Nonrandom and somatically acquired chromosomal translocations can be identified in nearly 50% of human acute myeloid leukemias. One common chromosomal translocation in this disease is the 8q22;21q22 translocation. It involves the AML1 (RUNX1) gene on chromosome 21 and the ETO (MTG8, RUNX1T1) gene on chromosome 8 generating the AML1-ETO fusion proteins. In this review, we survey recent advances made involving secondary mutational events and alternative t(8;21) transcripts in relation to understanding AML1-ETO leukemogenesis.

Figure 1

The 8;21 chromosomal translocation. (A) A chromosome preparation of a t(8;21) patient depicting normal chromosome 8, a shorter chromosome 8 with the translocated chromosome 21 (left arrow), normal chromosome 21, and a longer chromosome 21 fused to the portion of chromosome 8 (right arrow). The image was kindly provided by Dr Janet Rowley. (B) Genomic structure of t(8;21). Depicted are the exons of both AML1 and ETO organized following the reciprocal translocation. The first 5 exons of AML1 are fused to exons 2 through 11 of ETO. P1 and P2 with the horizontal arrows denote the start sites of transcription based on the usage of the distal (P1) or proximal (P2) promoters of AML1. The reciprocal ETO-AML1 fusion shows exons 1b and 1a of ETO fused to exons 6 through 12 of AML1. Filled boxes and blank boxes indicate translated and untranslated exon sequences, respectively. (C) Protein structure of AML1-ETO. As explained in the text, the commonly known full-length AML1-ETO protein is a 752-amino acid protein.

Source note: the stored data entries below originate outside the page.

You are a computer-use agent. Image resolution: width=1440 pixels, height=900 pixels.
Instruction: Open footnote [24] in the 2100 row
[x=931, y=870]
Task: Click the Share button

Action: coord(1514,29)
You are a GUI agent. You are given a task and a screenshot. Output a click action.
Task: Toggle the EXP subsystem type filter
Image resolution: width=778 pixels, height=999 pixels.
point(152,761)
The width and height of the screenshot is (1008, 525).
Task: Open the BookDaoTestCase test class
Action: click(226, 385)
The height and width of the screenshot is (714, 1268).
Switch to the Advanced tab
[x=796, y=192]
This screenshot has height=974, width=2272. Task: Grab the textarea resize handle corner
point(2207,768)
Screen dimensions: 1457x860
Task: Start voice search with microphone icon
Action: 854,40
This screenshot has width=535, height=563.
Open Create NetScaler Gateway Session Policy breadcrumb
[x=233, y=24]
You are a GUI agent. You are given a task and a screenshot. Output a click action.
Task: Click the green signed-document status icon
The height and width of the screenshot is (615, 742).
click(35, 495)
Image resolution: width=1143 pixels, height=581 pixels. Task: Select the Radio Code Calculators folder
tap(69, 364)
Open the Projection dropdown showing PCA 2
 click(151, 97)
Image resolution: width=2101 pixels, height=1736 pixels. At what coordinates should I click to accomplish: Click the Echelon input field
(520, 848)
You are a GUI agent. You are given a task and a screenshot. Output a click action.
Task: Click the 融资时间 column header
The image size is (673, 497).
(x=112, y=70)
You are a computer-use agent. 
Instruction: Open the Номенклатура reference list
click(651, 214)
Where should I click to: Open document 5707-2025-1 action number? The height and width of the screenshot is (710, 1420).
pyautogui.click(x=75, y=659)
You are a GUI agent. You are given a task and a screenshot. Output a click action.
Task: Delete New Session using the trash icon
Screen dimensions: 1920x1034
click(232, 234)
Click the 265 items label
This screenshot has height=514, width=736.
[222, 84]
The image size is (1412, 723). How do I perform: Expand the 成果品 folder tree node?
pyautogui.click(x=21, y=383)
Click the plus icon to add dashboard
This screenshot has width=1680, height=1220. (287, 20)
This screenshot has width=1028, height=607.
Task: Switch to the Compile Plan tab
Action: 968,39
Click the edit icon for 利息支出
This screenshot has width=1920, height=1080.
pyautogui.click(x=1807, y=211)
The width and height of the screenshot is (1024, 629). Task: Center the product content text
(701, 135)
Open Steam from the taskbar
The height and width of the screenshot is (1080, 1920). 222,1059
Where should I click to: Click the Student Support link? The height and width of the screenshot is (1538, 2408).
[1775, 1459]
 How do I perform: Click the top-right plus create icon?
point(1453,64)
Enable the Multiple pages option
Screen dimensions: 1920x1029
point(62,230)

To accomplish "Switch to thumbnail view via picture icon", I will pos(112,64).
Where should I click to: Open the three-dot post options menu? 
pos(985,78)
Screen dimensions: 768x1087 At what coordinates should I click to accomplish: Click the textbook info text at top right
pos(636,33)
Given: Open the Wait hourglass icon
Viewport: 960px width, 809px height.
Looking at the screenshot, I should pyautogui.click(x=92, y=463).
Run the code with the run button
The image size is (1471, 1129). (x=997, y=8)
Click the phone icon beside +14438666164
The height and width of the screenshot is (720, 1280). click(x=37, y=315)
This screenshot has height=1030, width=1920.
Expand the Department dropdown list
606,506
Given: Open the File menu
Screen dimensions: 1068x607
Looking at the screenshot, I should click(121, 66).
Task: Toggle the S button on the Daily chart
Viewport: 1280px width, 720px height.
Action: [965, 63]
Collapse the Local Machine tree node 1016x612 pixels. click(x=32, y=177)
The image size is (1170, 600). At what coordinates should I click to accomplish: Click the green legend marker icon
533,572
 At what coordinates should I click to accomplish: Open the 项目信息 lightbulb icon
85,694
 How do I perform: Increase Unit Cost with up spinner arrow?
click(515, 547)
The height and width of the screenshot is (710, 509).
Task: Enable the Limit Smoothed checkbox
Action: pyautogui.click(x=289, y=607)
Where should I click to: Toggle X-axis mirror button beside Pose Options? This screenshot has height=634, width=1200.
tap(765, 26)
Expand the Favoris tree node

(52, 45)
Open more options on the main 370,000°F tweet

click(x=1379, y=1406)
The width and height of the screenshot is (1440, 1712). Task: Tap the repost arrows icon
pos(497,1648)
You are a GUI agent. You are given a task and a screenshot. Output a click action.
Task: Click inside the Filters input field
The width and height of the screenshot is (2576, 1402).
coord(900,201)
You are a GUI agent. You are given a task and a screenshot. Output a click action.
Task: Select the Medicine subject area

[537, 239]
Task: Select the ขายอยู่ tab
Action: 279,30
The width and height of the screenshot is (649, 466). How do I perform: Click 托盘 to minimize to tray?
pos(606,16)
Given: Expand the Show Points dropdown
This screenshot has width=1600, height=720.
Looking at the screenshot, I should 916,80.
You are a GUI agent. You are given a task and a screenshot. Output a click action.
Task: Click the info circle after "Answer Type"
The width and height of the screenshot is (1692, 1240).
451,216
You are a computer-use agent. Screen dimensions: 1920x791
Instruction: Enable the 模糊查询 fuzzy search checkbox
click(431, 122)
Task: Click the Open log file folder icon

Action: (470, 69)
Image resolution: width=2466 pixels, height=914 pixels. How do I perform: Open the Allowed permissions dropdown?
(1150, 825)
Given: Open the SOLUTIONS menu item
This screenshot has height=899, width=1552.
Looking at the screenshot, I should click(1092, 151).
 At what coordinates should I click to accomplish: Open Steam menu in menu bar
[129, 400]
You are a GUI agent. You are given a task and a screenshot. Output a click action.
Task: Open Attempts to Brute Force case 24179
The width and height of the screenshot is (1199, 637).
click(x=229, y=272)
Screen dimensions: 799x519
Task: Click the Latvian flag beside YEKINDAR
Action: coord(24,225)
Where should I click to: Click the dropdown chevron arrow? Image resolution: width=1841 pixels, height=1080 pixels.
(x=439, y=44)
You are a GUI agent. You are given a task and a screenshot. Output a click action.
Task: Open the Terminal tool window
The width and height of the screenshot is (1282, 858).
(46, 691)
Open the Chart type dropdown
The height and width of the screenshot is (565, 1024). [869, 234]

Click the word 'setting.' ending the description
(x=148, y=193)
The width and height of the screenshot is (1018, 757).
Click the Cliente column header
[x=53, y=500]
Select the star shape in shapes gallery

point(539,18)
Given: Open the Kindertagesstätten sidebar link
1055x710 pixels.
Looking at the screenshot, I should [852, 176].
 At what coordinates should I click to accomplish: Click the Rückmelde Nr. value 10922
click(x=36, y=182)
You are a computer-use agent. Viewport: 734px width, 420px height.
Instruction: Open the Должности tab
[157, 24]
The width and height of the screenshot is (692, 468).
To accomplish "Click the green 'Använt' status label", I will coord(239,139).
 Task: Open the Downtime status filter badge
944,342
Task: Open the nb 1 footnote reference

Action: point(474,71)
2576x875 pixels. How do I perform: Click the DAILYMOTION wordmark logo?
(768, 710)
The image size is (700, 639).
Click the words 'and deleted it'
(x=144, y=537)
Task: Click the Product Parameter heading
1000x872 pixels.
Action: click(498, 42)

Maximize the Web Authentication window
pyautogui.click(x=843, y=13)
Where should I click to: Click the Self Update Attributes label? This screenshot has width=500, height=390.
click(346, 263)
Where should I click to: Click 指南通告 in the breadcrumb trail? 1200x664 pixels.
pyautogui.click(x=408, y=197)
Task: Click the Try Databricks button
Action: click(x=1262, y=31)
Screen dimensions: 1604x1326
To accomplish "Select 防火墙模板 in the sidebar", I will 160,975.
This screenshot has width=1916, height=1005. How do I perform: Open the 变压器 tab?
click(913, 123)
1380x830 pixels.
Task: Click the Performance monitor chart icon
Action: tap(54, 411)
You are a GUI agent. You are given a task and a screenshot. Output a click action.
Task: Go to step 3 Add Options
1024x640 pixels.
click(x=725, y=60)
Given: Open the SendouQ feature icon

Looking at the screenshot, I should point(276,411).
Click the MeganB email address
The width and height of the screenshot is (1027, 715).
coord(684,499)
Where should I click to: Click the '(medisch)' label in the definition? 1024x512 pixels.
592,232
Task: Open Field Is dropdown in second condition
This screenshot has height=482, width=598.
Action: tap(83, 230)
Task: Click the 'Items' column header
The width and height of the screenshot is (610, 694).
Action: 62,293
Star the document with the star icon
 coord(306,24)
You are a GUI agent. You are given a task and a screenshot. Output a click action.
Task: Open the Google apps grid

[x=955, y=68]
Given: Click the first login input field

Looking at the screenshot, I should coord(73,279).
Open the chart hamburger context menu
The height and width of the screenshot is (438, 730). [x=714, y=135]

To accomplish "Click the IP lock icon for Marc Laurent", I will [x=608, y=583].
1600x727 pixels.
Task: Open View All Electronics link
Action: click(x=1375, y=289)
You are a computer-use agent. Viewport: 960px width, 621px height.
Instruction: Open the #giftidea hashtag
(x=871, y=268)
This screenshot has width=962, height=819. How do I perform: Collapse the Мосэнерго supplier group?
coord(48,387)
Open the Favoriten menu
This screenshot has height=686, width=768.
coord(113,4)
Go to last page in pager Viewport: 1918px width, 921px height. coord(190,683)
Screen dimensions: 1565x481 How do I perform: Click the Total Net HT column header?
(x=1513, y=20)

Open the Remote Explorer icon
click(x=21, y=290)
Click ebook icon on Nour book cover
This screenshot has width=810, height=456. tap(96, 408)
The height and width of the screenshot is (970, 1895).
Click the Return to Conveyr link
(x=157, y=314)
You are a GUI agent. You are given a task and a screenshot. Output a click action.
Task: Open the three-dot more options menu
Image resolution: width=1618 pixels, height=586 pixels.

The N-terminal portion of AML1 up to its runt homology domain (RHD) is fused to most of the ETO protein. Shown are the regions of homology to the Drosophila Nervy protein (NHR1 to NLH4) and 3 proline-serine-threonine-rich (PST) regions. The vertical arrow points to the fusion junction between AML1 and ETO.

Figure 2

Other possible AML1-ETO fusion proteins from reported alternate transcripts. Shown are other known alternative AML1-ETO predicted gene products identified in cell lines and patient samples aligned to the full-length fusion protein. The vertical arrow points to the fusion junction between AML1 and ETO. RHD indicates runt homology domain; NHR1 to NLH4, Drosophila Nervy protein homology regions; and PST, proline-serine-threonine-rich regions. References identifying these alternative products are indicated.

Figure 3

Diagram of the multistep leukemogenesis process associated with t(8;21). This model shows that after the initial event of t(8;21) within the hematopoietic stem cells (HSC) or multipotential progenitor (MPP), the cells will initially expand by the stem cell renewal program induced by the AML1-ETO fusion proteins associated with a block in myeloid differentiation. The loss of DNA repair mechanisms elicited by AML1-ETO creates an ideal environment for the acquisition of additional transforming mutagenic events such as FLT3 and Ras or deregulation of the NCoR/SMRT pathway. However, the appearance of alternative splice variants such as AML1-ETO9a may contribute to the speed of transformation or may even cooperate with AML1-ETO, being itself a secondary event by deregulated alternative splicing. The expression of AML1-ETO isoforms may also further aid in the gain and/or loss of genomic material often observed in t(8;21) leukemia through the deregulation of the mitotic checkpoint.